> _TASK TO CARRY OUT_
Without the images, write out the entries word for word.

[Stored items]

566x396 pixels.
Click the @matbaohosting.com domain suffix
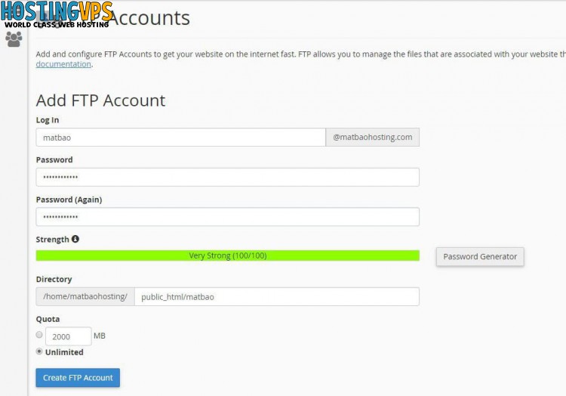pyautogui.click(x=373, y=138)
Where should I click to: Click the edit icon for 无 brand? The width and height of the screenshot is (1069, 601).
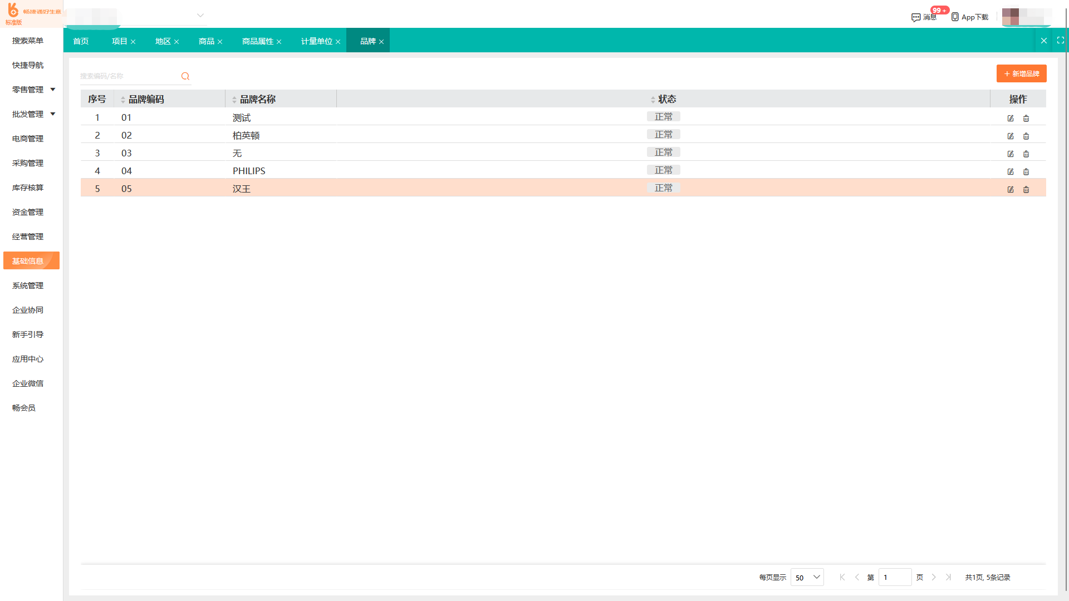click(1011, 152)
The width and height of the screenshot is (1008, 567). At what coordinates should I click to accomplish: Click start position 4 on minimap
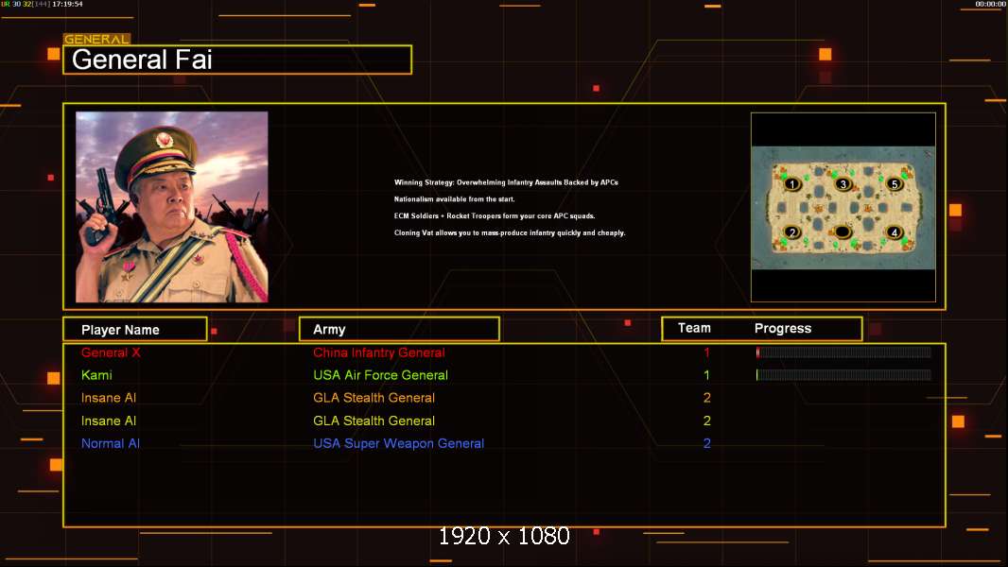click(894, 232)
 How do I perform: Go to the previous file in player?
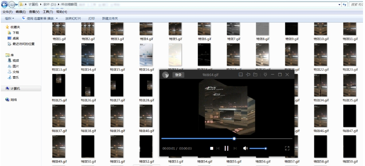coord(218,148)
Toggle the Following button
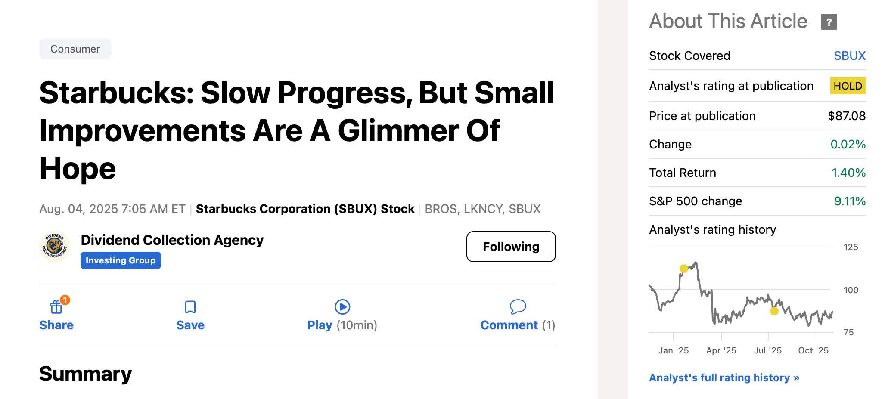 pyautogui.click(x=511, y=247)
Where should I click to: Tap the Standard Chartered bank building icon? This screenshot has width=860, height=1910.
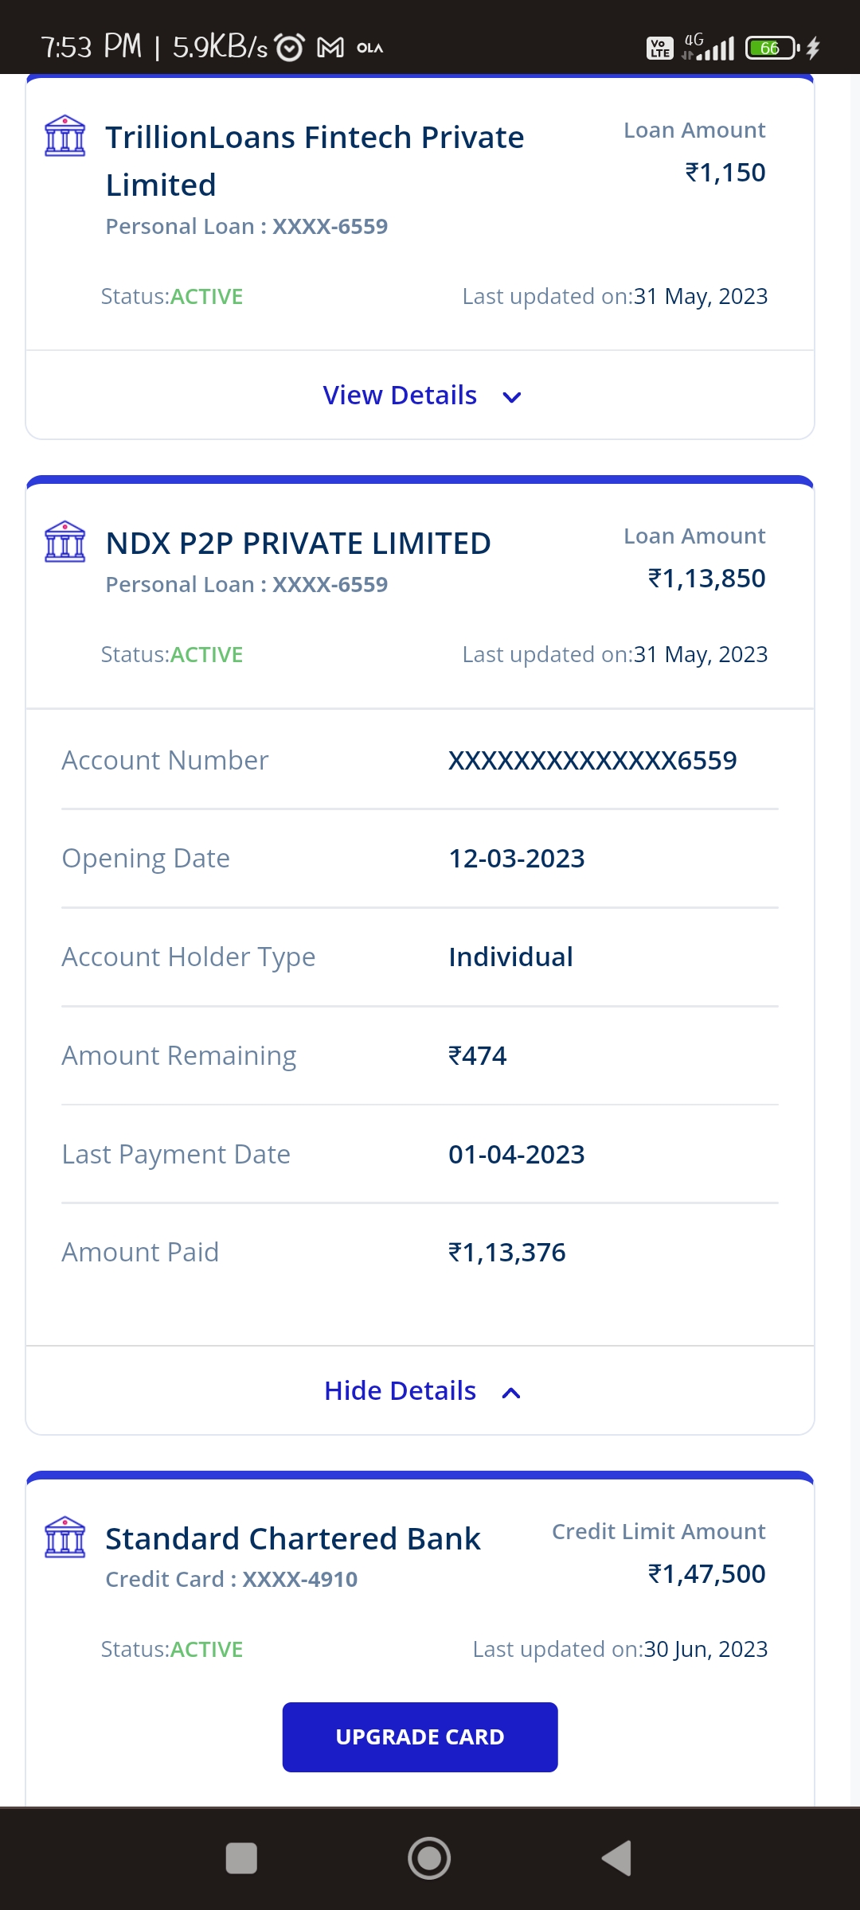[65, 1538]
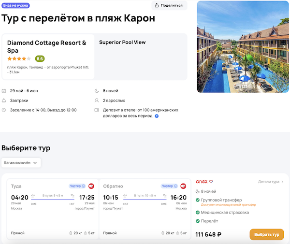
Task: Click Доступен индивидуальный трансфер link
Action: tap(225, 205)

> _TASK SOLUTION_
566x396 pixels.
Click the @matbaohosting.com domain suffix
pyautogui.click(x=373, y=138)
Where should I click to: Click the edit icon for 无 brand? The width and height of the screenshot is (1069, 601).
click(1011, 152)
The width and height of the screenshot is (1008, 567). At what coordinates should I click to accomplish: Click start position 4 on minimap
click(894, 232)
 How do I perform: Go to the previous file in player?
coord(218,148)
Toggle the Following button
 pyautogui.click(x=511, y=247)
Where should I click to: Tap the Standard Chartered bank building icon? This screenshot has width=860, height=1910.
[65, 1538]
Task: Click Доступен индивидуальный трансфер link
Action: tap(225, 205)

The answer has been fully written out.